The one-year ICD-10 compliance delay was prompted by concerns that many health care providers and plans were behind in their implementation efforts, and the final rule said “we are allowing more time for covered entities to prepare for the transition to ICD-10 and to conduct thorough testing.”
The final rule also said the one-year delay would result in $3.6 billion to roughly $8 billion in savings from “the avoidance of costs that would occur as a consequence of significant numbers of providers being unprepared for the transition to ICD-10.”
ICD-10 is intended to be used for classifying health care diagnoses and procedures and entails moving from the 13,000 codes of ICD-9 to roughly 68,000 codes.

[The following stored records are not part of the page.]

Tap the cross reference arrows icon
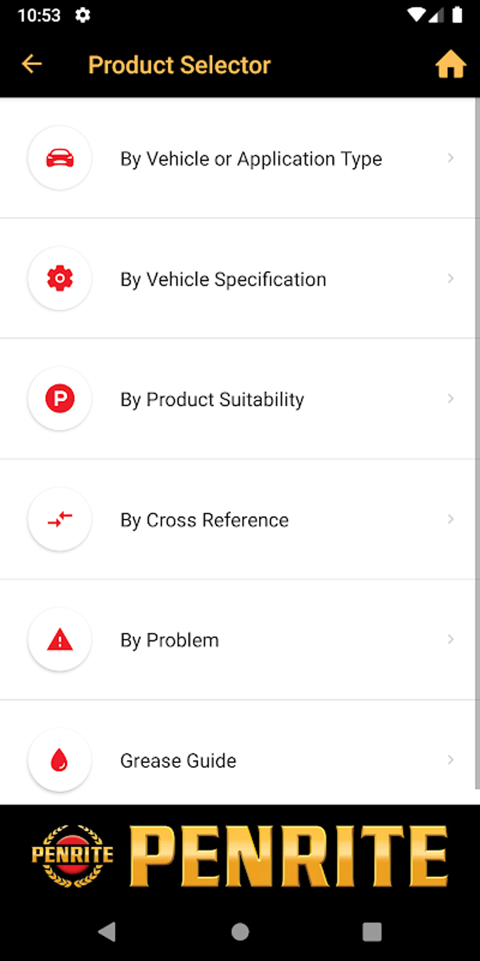 pyautogui.click(x=60, y=519)
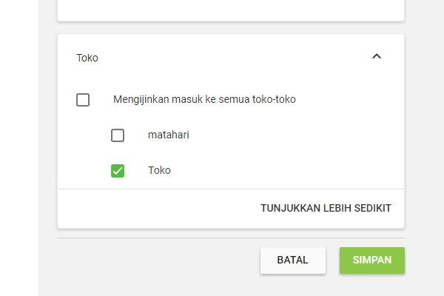This screenshot has height=296, width=444.
Task: Save changes with the green SIMPAN button
Action: 372,260
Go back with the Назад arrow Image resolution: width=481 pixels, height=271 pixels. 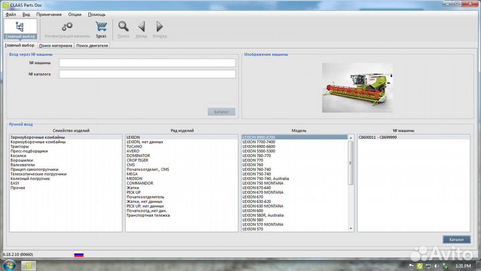point(141,29)
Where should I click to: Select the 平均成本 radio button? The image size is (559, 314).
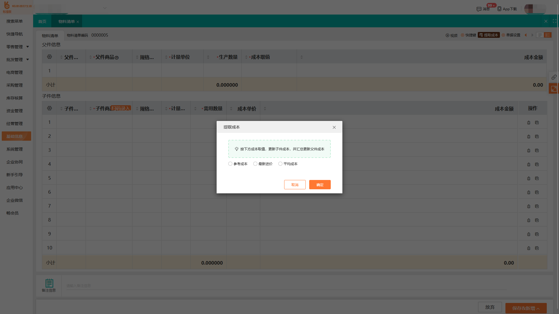pos(280,164)
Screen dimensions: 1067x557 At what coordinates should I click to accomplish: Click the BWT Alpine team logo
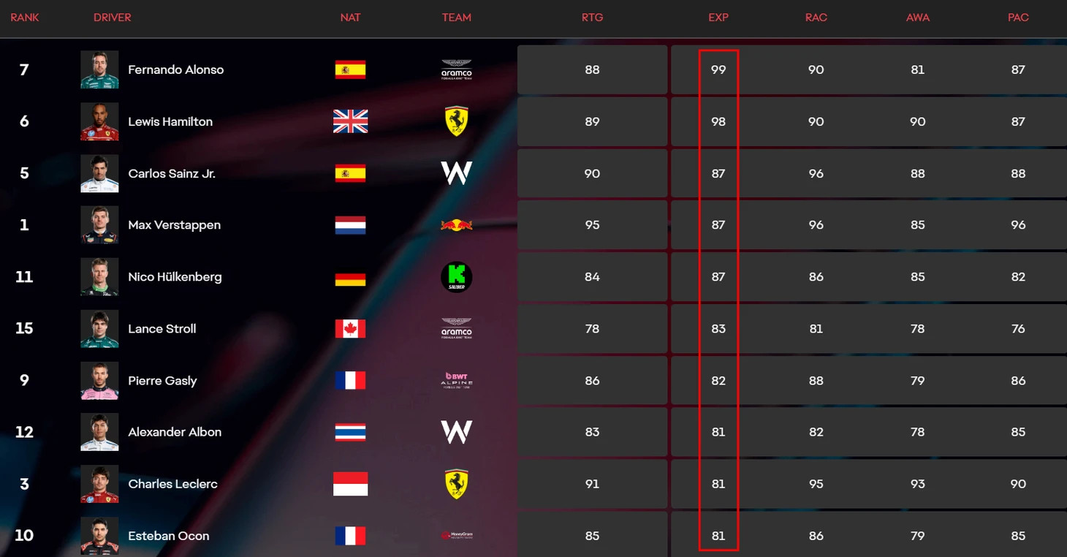coord(456,380)
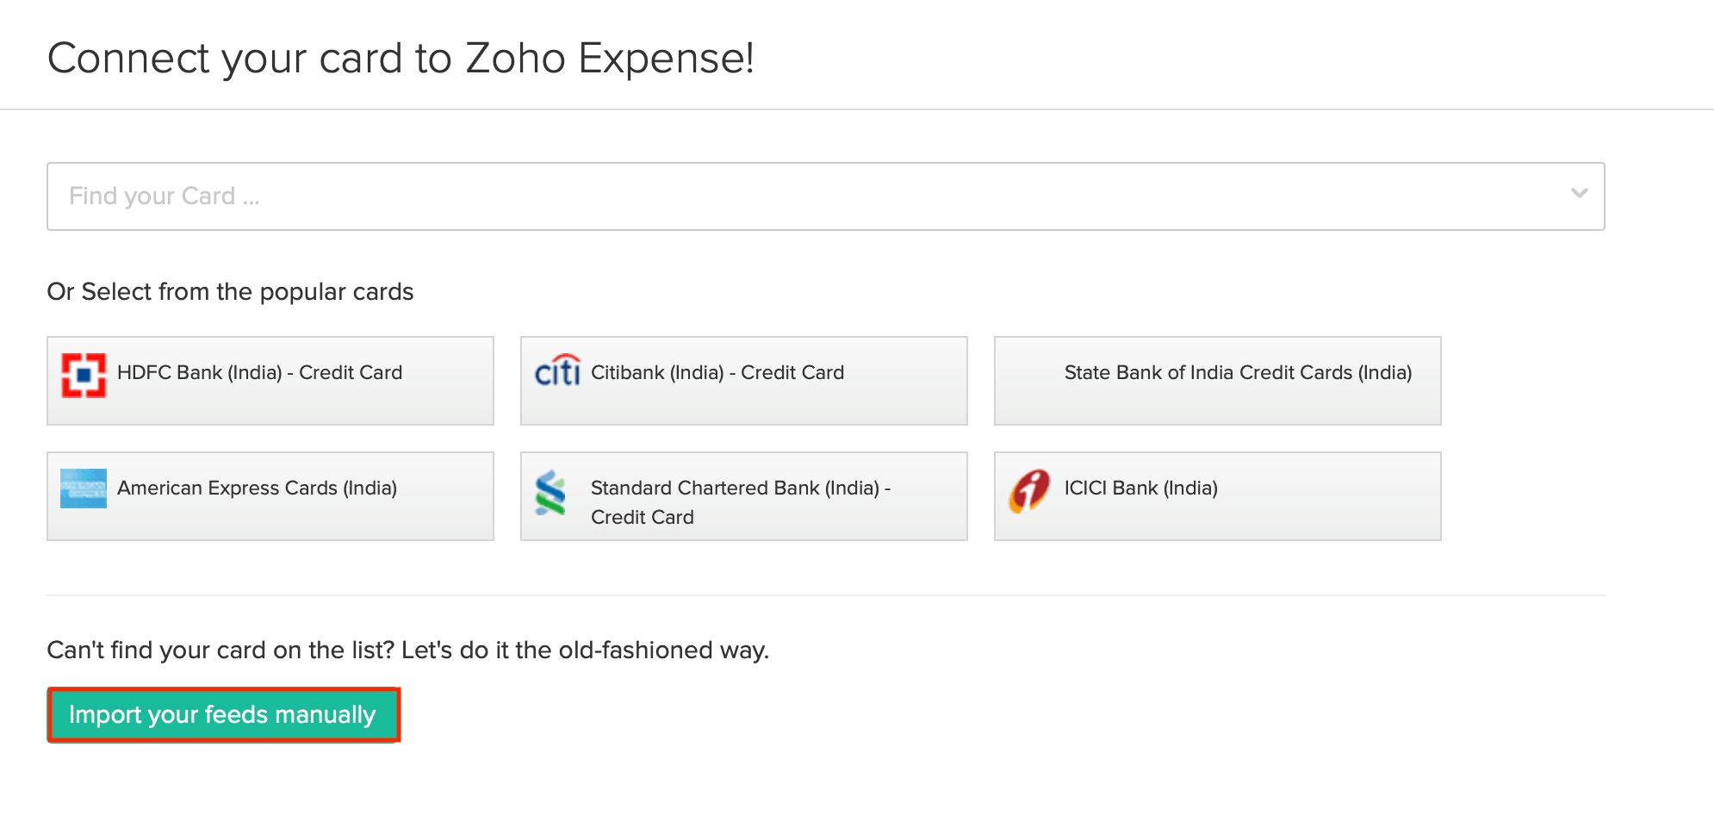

The expanded code set will allow for the inclusion of new conditions and treatments as well as more granular data.
The American Health Information Management Association (AHIMA) was supportive of the finalized ICD-10 delay, as it “gives the healthcare community the certainty and clarity it needs to move forward with implementation, testing and training,” according to an Aug. 24 statement from AHIMA Chief Executive Officer Lynne Thomas Gordon.
Gordon said ICD-10 is an essential component for the future of the American health care system.
Susan Turney, president and CEO of the Medical Group Management Association, said in an Aug. 24 statement that there was still concern that CMS “has mandated this new code set without having undertaken the necessary due diligence to ensure it will not create debilitating cash flow disruptions for physician practices.” Turney said MGMA also was not certain that the one-year delay provided enough time for full ICD-10 testing, and she urged CMS to implement an ICD-10 pilot test program.
In addition to the ICD-10 compliance delay, the final rule created a standard for adopting unique HPIDs, as required by Section 1104 (c)(1) of the Patient Protection and Affordable Care Act.
The unique 10-digit HPIDs will help end confusion in the health care industry stemming from the multiple identifiers currently being used by health plans, the final rule said.
Health care providers have encountered numerous problems due to the multiple identifiers, according to the final rule, including:
• improper routing of transactions;
• transactions that are denied due to confusion over the identifier;
• issues over determining patient eligibility; and
• confusion over health plan identification during claims processing.
Commercial and government health plans are expected to spend $650 million to $1.3 billion obtaining HPIDs, but the final rule said expected savings over the next 10 years are expected to be between $1.3 billion and $6 billion.
Furthermore, the final rule said the HPID requirement is not overly burdensome for the health care industry.
The final rule also mandated the adoption of a data element to serve as an “other entity identifier” (OEID), as well as requiring an “organization covered health care provider to require certain noncovered individual health care providers who are prescribers” to obtain a national provider identifier (NPI).
NPIs were first created in 2004, and their inclusion in the final rule is intended to address a situation where pharmacies need to include a prescribing physician's NPI on a pharmacy claim, but the prescribing physician does not have one.
The OEID, according to the final rule, is intended for organizations that are not health plans, health care providers, or individuals.
The Workgroup for Electronic Data Interchange (WEDI) said the adoption of unique HPIDs will help the health care industry continue its move toward administrative simplification.